- Kfar Yavetz Location within Central Israel
- Coordinates: 32°16′30″N 34°57′53″E﻿ / ﻿32.27500°N 34.96472°E
- Country: Israel
- District: Central
- Subdistrict: HaSharon
- Council: Lev HaSharon
- Affiliation: Hapoel HaMizrachi
- Founded: 10 April 1932
- Population (2024): 721

= Kfar Yavetz =

Moshav in central Israel

Kfar Yavetz (כְּפַר יַעֲבֵץ) is a religious moshav in central Israel. Located in the Sharon plain near the Arab city of Tayibe, it falls under the jurisdiction of Lev HaSharon Regional Council. In it had a population of .

==History==

The village was founded on 10 April 1932 as a kibbutz.

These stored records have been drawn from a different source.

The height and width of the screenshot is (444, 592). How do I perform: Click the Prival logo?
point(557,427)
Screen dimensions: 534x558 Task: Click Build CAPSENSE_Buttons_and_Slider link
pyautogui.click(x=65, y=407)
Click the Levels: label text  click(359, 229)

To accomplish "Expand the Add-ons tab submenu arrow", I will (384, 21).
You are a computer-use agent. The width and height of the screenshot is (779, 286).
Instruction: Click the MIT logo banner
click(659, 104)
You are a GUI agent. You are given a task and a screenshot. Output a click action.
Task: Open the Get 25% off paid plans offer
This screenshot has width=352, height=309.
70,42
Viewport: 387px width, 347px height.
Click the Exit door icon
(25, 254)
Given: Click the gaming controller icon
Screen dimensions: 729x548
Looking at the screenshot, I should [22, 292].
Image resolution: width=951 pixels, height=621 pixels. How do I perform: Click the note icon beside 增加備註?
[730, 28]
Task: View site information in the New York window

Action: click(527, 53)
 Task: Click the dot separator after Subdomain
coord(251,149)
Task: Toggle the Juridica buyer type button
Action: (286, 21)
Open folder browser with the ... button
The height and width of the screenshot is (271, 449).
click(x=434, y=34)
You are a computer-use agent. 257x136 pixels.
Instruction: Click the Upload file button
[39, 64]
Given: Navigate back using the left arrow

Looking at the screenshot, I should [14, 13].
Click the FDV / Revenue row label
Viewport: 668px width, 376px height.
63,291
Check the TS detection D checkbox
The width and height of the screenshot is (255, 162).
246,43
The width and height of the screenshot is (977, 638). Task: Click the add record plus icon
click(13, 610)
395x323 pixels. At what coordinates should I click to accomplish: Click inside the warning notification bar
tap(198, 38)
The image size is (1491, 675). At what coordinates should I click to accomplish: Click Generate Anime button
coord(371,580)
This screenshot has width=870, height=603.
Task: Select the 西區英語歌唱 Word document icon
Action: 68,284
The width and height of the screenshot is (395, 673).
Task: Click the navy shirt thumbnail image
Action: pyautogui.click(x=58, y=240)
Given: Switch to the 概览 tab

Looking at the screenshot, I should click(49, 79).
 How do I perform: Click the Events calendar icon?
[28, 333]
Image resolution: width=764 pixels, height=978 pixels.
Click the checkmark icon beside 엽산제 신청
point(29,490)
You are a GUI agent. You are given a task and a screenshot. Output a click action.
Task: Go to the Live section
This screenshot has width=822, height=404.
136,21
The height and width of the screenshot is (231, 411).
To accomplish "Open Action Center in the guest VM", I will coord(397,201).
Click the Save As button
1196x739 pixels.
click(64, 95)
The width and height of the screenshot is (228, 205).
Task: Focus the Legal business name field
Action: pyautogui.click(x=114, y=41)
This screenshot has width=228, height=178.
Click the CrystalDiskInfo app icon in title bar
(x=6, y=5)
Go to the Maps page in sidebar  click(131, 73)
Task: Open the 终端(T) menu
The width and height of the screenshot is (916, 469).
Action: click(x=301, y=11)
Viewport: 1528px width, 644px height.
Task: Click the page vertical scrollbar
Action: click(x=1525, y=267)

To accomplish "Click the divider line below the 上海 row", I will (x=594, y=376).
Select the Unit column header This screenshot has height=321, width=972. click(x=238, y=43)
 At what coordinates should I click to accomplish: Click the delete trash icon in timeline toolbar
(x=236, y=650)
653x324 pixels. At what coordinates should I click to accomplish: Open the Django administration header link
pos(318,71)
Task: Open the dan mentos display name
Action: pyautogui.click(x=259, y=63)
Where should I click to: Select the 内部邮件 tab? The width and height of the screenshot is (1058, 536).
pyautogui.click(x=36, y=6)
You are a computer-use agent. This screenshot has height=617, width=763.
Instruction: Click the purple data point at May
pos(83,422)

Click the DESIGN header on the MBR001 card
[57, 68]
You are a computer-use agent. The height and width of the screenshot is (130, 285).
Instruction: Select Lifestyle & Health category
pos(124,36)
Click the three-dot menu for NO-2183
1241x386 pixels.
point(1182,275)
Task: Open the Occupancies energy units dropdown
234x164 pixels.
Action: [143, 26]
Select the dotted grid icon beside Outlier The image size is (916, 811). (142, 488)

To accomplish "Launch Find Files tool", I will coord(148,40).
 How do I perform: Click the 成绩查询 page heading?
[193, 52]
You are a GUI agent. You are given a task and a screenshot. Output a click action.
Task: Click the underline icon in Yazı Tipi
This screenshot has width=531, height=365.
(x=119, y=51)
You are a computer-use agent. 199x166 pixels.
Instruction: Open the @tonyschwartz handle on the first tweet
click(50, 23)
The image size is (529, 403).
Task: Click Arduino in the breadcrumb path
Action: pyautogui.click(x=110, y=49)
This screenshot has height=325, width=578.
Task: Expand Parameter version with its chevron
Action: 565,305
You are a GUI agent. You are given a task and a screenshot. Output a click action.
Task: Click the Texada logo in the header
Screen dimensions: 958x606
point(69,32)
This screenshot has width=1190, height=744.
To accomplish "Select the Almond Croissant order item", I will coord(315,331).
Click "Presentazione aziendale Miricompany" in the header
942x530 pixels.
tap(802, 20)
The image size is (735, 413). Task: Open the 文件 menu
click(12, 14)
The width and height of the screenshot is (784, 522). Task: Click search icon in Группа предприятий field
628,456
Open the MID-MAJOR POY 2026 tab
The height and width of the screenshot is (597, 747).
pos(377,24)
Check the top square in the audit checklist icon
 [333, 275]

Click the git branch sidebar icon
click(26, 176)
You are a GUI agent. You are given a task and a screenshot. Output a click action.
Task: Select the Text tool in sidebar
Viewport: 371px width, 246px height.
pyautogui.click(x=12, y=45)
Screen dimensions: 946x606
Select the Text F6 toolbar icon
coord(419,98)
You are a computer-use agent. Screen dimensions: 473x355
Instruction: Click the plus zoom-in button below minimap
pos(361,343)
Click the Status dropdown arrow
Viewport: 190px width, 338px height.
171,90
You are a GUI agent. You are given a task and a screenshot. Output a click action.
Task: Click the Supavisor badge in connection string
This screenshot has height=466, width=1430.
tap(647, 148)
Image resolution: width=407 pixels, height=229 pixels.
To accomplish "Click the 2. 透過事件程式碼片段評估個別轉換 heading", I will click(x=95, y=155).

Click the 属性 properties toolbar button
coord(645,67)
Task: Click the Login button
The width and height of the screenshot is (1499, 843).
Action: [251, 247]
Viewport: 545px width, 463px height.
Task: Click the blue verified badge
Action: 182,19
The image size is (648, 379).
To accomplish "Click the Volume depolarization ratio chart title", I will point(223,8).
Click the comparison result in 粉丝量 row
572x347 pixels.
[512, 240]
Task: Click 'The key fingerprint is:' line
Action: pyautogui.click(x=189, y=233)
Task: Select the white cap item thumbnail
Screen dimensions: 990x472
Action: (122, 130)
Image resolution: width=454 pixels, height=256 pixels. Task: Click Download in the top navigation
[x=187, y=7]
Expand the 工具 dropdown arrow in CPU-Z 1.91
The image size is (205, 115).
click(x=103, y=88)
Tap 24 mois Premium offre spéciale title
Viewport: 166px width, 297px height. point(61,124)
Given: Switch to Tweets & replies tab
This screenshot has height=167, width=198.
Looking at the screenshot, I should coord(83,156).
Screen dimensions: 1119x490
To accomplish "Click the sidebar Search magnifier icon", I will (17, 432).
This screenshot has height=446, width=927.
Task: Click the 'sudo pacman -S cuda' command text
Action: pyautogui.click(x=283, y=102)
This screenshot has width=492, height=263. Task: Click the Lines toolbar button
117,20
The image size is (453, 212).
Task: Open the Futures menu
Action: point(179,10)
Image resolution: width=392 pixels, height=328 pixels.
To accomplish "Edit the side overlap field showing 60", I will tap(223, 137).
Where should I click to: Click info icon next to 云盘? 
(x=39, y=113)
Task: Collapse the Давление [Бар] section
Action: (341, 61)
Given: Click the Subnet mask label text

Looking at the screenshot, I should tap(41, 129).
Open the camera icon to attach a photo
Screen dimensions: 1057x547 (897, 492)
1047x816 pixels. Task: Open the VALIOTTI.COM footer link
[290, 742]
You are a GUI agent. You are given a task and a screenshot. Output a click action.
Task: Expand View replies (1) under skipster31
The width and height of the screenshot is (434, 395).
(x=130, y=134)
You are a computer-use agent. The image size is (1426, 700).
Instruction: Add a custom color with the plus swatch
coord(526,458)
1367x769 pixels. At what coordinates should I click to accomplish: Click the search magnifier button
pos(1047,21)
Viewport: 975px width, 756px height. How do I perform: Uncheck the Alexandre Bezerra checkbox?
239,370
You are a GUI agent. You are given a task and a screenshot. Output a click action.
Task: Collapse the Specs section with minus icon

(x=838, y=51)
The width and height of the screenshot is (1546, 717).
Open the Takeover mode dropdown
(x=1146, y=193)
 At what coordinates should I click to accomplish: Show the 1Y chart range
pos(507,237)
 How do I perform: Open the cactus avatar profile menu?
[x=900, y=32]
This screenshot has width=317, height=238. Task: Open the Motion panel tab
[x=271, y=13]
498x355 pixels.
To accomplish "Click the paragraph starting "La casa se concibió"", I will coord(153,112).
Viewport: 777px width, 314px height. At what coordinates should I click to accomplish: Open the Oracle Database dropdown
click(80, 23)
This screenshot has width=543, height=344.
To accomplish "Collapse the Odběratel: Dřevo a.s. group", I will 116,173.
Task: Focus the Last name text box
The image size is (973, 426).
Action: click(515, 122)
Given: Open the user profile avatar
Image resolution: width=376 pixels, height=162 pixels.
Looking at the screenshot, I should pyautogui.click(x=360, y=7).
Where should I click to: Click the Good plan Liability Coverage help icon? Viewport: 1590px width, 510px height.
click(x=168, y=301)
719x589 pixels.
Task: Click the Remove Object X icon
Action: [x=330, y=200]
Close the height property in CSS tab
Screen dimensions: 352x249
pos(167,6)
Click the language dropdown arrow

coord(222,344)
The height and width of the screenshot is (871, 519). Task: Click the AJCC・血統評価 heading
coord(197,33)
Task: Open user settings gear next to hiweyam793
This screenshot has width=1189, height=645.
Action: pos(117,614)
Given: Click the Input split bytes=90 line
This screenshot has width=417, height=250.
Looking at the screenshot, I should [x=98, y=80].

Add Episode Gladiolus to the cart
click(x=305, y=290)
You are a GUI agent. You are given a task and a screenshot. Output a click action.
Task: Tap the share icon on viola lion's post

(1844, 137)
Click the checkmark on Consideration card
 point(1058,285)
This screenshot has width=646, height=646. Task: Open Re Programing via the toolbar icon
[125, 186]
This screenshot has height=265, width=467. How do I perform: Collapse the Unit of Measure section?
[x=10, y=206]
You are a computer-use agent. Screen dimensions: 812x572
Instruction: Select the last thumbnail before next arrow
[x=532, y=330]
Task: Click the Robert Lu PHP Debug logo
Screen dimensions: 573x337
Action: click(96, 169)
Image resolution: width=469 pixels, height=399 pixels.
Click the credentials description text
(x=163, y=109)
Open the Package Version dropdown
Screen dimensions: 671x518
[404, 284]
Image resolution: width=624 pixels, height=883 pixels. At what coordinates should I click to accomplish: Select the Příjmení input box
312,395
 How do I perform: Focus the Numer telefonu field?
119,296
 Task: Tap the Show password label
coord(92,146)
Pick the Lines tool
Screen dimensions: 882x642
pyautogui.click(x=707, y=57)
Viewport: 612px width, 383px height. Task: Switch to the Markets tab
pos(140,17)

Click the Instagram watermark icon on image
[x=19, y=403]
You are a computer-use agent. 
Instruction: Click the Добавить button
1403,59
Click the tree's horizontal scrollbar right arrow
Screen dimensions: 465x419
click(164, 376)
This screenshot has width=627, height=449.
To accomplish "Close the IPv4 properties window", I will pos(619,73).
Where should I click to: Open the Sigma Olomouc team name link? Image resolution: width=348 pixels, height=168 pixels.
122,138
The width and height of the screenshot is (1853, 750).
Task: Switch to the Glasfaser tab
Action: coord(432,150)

It was named for Rabbi Ze'ev Yavetz, a founder of the Mizrachi movement.

As the kibbutz was situated on the front, opposite the Iraqi army sent as auxiliaries during the 1948 Arab-Israeli War, the inhabitants were evacuated for their safety, and the kibbutz was turned into army base. The residents resettled in Geulei Teiman and the village was rebuilt as a moshav in 1951, incorporating within it new immigrants from Yemen and from central Europe.

Kfar Yavetz is located in the heart of the Triangle, near the Wadi Ara highway.

On 7 July 2003 Mazal Afari, 65, a resident of Kfar Yavetz was killed in her home in a suicide bombing carried out by Islamic Jihad. Afari, a mother of eight, was waiting for her husband and sons to return from synagogue. The terrorist slipped into the house unnoticed and detonated a bomb he was carrying in a bag. Three of her grandchildren were injured in the attack. The house was destroyed in the blast.